● **Goals**:
• A. In the results passage, roughly how large an improvement does the model show over the baseline BERT-FC model?
• B. Say whether each statement agrees with the results passage, answering yes or no and quoting the words that settle it: (i) Models in the first part of the table use attention and LSTM to process static word embeddings. (ii) The model is evaluated on datasets from SemEval-2016. (iii) Opinion terms extraction is used as an auxiliary task.
• C. Write a continuation of the results passage on the SMLN model, starting right after its final sentence.

----- Text to read -----

5.2. Results and Analysis
Table 4 shows the performance of our model together with previous methods described above. Models in the first part of the table use traditional neural network methods. These methods rely on well-designed attention and LSTM to process static word embeddings. These pretrained word embeddings are generated on large-scale generic corpus or domain-related datasets  through the Word2Vec  or GloVe  method. The second part includes previous multitask learning methods on aspect-level sentiment analysis. The third part shows other models based on the BERT representation. For better performance, they also include customized revisions for the fine-grained sentiment analysis task. Compared with the methods above, our SMLN model shows clear performance improvement over the baseline methods on three datasets from SemEval-2014 and SemEval-2015. This result benefits from the multitask learning setting as well as the information exchange mechanism in CIU.
For the ABSA task, BERT-based models have achieved significant accuracy improvement in comparison to the original static word embeddings. The multilayer Transformer stack structure of BERT has the clear advantage of representing the intrinsic semantics of terms in the context. BERT is a better choice as the shared representation layer in the model, in comparison to static embeddings which lack flexibility in word semantics. When compared to other BERT-based methods, our model still shows significant improvements, about 5% over the baseline BERT-FC model. Our analysis shows that the improvement is mainly from the multitask learning framework. In this work, we introduce opinion terms extraction (OTE) as an auxiliary task. OTE and ABSA tasks are closely related, but there are also clear differences between them. Complementary information from similar but different applications can be used as regularization items between tasks. It effectively improves the generalization performance of the model. In order to further improve the transmission of complementary information between different tasks, we design the CIU module based on an improved self-attention mechanism.

----- Data -----

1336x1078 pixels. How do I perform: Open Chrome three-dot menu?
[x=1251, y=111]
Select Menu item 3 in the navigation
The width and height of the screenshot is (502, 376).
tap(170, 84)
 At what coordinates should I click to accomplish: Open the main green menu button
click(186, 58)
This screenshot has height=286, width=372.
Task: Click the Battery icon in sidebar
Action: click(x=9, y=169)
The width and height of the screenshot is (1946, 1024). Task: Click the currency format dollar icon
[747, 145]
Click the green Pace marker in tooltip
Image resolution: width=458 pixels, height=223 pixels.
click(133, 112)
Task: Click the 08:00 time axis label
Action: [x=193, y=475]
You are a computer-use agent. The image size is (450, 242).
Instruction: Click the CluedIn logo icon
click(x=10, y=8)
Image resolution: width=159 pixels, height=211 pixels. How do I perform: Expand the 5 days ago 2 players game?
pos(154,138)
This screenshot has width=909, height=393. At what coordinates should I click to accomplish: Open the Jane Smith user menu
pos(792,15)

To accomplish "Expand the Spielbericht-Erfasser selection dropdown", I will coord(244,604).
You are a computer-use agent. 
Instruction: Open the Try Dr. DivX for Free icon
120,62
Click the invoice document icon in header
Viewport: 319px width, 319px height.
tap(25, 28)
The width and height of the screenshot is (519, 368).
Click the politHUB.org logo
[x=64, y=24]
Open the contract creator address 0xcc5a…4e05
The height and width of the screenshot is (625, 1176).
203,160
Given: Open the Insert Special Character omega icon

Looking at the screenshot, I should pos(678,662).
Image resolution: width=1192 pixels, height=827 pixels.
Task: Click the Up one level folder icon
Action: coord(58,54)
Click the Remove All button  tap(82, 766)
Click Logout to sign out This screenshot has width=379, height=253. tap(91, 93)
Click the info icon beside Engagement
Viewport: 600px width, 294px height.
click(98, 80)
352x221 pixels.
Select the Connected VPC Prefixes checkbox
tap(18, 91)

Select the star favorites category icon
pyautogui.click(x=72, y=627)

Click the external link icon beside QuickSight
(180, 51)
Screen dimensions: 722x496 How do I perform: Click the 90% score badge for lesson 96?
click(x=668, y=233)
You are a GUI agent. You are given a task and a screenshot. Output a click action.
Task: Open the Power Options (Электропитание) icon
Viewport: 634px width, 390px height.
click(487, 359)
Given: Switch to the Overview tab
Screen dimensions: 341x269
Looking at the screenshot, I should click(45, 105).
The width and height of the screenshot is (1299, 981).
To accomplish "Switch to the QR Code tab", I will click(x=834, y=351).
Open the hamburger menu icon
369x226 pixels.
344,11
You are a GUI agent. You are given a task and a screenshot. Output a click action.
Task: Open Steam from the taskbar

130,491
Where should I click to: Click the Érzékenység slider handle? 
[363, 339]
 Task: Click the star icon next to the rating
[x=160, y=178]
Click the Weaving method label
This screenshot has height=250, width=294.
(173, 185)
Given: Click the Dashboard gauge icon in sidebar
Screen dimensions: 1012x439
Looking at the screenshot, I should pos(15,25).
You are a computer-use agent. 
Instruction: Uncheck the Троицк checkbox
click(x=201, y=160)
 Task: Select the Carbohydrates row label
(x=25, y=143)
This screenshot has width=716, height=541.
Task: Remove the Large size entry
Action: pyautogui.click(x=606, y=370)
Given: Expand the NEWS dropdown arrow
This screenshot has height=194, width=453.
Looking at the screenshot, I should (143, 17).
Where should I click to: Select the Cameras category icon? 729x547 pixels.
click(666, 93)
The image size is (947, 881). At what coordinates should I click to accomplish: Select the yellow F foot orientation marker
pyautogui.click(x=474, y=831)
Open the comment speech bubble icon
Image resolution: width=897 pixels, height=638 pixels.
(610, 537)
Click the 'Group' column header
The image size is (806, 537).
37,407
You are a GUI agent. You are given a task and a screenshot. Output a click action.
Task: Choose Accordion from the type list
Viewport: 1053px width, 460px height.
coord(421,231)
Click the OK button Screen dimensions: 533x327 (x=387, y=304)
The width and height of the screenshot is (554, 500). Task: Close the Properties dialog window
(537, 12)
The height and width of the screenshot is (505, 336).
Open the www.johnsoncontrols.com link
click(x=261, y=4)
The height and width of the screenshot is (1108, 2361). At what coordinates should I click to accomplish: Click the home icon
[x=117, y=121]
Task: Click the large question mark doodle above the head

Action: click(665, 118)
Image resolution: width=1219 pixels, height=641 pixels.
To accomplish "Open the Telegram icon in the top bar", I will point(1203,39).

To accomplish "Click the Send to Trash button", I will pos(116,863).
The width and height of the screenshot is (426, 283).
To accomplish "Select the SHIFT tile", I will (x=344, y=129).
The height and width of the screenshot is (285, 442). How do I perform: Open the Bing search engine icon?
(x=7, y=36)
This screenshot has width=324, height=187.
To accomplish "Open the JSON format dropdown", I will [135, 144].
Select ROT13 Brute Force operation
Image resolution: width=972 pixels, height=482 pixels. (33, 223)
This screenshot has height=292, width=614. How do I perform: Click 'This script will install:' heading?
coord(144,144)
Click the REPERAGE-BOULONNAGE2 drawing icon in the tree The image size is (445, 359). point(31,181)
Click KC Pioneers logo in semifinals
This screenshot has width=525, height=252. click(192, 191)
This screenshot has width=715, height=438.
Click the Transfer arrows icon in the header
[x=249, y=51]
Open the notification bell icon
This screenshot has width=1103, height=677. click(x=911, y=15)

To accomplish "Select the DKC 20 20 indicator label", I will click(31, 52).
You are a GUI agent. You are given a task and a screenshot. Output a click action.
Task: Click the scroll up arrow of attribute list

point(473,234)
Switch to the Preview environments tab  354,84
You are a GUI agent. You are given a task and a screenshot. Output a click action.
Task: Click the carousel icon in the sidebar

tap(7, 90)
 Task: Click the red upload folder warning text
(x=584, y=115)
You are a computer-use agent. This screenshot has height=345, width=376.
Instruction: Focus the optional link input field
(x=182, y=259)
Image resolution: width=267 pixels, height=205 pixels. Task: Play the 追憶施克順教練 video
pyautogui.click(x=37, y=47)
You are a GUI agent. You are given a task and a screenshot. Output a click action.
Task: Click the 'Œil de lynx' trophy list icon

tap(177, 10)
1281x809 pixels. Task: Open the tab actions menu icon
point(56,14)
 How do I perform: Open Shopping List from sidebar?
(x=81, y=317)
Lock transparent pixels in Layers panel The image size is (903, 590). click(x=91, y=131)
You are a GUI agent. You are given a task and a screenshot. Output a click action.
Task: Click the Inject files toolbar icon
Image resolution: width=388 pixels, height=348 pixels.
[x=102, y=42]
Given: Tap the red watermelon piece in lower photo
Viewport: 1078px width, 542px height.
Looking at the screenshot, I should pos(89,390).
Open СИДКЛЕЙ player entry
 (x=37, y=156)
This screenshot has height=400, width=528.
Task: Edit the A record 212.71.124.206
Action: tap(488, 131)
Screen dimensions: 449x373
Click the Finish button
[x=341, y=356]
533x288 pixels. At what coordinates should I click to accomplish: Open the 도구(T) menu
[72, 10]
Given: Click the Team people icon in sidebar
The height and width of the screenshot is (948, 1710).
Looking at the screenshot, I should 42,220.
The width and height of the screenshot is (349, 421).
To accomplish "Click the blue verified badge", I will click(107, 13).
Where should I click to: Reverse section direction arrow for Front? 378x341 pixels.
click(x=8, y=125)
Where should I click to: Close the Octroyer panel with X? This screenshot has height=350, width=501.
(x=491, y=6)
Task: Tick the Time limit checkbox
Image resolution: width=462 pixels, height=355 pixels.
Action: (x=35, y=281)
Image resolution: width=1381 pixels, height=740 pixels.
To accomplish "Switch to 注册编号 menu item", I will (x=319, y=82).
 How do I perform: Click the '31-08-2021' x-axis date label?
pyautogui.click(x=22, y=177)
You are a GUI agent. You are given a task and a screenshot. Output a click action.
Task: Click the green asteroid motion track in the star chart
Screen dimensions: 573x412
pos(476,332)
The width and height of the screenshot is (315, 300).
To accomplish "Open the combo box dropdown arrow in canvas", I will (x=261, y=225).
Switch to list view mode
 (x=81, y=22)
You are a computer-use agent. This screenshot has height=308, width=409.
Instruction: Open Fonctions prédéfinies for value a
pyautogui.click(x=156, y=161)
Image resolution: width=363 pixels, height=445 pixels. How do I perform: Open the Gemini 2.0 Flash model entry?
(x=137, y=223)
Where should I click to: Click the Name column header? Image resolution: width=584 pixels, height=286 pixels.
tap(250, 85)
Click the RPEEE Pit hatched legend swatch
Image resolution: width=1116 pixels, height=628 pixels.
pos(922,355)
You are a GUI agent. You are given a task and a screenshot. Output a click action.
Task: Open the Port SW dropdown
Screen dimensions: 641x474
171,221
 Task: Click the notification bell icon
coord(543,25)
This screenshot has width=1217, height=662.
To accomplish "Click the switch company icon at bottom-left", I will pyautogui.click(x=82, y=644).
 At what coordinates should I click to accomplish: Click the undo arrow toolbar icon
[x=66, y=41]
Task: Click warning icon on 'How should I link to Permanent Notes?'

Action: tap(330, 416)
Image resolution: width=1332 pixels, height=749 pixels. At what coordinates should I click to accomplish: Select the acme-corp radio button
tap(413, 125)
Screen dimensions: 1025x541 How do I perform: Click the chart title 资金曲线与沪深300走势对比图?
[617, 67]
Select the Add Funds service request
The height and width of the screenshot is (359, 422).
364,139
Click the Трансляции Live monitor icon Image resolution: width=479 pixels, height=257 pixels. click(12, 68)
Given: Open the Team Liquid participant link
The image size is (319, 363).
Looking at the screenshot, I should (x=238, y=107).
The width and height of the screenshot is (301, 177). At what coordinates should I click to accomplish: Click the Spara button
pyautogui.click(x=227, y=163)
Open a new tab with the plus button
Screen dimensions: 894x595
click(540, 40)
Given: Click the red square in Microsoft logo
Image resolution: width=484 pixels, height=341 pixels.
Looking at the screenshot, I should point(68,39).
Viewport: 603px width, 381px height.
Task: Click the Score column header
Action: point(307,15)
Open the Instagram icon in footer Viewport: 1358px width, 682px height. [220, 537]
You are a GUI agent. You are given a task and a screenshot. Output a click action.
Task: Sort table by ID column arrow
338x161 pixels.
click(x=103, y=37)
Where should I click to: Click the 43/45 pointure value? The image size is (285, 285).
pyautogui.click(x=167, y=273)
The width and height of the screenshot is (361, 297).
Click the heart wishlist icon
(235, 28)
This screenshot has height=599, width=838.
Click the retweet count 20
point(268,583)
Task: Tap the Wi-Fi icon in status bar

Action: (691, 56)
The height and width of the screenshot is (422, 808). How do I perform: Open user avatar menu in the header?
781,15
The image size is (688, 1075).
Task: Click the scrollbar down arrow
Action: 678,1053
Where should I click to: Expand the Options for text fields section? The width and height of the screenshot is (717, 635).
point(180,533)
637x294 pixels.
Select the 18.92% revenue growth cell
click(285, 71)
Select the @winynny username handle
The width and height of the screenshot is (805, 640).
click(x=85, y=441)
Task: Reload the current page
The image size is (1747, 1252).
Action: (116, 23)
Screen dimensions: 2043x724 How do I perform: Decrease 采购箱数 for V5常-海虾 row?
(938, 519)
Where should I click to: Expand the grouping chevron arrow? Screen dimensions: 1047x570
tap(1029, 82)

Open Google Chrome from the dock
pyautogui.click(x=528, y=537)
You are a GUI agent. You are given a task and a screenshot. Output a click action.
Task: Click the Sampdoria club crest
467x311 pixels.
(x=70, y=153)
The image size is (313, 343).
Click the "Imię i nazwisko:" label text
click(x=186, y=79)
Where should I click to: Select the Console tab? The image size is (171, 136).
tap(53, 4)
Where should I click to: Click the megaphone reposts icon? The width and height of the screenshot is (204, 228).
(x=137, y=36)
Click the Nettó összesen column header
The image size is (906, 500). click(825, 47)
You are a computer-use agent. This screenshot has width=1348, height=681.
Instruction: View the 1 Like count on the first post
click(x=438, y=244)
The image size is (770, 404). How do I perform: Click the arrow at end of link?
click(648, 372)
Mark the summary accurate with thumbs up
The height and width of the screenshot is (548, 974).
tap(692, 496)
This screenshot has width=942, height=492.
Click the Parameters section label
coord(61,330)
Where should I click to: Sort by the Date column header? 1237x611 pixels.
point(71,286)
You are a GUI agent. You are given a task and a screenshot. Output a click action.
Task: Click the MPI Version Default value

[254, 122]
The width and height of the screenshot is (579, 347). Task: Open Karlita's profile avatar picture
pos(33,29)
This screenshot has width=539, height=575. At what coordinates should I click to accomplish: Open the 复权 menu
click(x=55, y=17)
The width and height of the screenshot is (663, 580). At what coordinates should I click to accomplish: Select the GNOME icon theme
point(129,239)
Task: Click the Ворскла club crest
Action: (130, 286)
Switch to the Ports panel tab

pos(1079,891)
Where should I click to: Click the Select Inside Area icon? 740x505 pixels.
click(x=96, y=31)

-----

● **In response**:
• A. About 5%.

• B.
(i) Yes: "These methods rely on well-designed attention and LSTM to process static word embeddings."
(ii) No: "on three datasets from SemEval-2014 and SemEval-2015."
(iii) Yes: "we introduce opinion terms extraction (OTE) as an auxiliary task."

• C.
5.3. Ablation Study
In order to study the effects of different components, we gradually add auxiliary tasks and CIU modules starting from the vanilla model. Vanilla model represents the combination of TD-BERT and LSTM network. The experimental results are shown in Table 5, in which each variant adds a new module based on the previous model. With only the auxiliary task to form a multitask framework, the model achieves a small but noticeable improvement for both the 14Lap and 14Res dataset. It can be considered as the generalization performance improvement brought by the multitask method. At this time, the model cannot benefit from the emotional information provided by the auxiliary task. When the CIU module is added, the additional improvement is about twice that of the previous step. With the CIU, the emotional knowledge has been successfully transferred to the ABSA task.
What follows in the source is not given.